Unlike last year, when White House officials were boasting of the high level delegation they planned to send to Farnborough to make the hard sell for American weapons — which fizzled and turned out to be pretty much the same as in recent years — we’ve heard nothing from the administration about any senior officials going to Paris.
Of course, the US has such deep penetration in the major arms markets of the world that some might say there’s not great need to send our top salespeople. But defense companies love to have high flyers at air shows to give them more oomph when they meet with country X’s generals.
France and Germany pledged their troth in early February to build and buy something called the Future Combat Air System (FCAS) after Germany’s defense minister said they would not buy the F-35. Since there aren’t too many observers who think this airplane will ever happen, the F-35 may serve as a gentle reminder to this Franco-German concordat that an advanced aircraft is already available and at a fly-away cost lower than that estimated for the planned F-15X. (OK, the life cycle costs are likely to be higher, but fellas, think of the capabilities, one can almost hear the eager government representative saying in his fluent French.)
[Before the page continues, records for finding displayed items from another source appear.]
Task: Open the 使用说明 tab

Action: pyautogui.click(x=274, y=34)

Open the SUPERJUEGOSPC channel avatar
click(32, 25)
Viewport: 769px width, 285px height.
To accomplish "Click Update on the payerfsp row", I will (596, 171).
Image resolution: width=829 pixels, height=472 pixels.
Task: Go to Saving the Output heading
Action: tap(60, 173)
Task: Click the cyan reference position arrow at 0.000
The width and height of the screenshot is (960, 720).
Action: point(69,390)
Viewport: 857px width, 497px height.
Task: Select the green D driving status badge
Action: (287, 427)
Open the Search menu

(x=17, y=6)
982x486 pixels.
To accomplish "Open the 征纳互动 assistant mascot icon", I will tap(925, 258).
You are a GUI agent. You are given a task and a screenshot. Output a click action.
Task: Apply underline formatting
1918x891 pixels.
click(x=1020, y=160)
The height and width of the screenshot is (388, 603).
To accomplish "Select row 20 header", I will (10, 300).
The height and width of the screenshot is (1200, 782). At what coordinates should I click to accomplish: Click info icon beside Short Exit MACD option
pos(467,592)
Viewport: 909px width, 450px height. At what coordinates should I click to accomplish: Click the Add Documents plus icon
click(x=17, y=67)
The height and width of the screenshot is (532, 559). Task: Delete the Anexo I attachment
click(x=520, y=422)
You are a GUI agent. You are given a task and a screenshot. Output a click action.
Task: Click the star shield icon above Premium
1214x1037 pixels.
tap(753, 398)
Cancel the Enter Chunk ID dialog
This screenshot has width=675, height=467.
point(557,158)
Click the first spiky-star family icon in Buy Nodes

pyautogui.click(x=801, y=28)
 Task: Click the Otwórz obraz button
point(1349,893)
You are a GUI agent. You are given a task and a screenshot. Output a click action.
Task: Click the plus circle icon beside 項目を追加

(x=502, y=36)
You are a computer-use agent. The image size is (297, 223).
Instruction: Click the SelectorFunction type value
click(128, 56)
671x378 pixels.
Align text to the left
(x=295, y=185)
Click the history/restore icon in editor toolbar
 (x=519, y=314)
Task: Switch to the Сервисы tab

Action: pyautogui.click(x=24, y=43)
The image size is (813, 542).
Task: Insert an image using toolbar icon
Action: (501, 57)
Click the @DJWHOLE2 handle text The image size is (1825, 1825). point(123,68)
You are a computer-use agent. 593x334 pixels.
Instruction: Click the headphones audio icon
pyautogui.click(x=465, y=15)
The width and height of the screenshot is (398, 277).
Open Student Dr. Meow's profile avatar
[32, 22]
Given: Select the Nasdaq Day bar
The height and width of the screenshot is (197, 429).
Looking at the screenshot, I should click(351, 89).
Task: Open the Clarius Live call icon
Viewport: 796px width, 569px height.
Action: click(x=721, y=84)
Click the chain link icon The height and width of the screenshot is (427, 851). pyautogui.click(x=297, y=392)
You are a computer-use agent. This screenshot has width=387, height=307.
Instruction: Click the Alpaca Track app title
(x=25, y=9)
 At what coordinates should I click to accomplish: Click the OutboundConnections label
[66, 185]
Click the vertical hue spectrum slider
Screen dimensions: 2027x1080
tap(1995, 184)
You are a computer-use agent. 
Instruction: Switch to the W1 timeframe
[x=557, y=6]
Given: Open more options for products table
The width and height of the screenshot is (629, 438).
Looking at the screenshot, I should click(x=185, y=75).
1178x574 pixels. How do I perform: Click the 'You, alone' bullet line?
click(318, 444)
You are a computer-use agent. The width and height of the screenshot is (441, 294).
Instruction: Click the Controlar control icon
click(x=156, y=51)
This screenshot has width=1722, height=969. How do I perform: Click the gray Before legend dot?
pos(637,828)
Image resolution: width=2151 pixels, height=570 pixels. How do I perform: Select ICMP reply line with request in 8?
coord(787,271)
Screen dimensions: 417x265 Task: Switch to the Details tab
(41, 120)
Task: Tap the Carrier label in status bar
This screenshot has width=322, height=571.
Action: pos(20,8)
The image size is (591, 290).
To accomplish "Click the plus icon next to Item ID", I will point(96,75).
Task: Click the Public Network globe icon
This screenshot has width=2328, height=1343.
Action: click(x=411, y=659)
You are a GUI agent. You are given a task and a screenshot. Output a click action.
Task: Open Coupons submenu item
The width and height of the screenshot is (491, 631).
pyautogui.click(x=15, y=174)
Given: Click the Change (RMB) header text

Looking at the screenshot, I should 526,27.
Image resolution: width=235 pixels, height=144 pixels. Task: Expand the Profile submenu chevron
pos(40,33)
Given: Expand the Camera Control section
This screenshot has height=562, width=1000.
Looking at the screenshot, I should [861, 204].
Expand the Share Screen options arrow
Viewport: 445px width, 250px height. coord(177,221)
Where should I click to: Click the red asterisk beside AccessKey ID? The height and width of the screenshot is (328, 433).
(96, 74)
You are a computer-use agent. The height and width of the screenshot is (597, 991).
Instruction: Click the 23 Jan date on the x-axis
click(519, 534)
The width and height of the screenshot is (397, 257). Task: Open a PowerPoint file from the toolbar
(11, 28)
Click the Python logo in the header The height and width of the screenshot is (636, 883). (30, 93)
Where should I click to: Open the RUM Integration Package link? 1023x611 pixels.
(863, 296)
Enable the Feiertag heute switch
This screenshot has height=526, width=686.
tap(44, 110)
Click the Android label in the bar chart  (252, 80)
There are reports the Russians will send their top fighter, the Su-57, to Paris for its international debut, but that one seems to be losing its legs.
Here’s the preliminary list of US aircraft headed to the show. As always, lots of things can come between a plane and an air show…
F-35A (Lockheed); KC-46 airborne tanker (Boeing); C-130J (Lockheed), P-8 (Boeing), CH-47 Chinook (Boeing), AH-64 (Boeing) F-15E (Boeing), F-16 (Lockheed); C-17 (Boeing); MQ-1 Predator (General Atomics); MQ-9 Reaper (General Atomics); and either a KC-135R or a KC-10.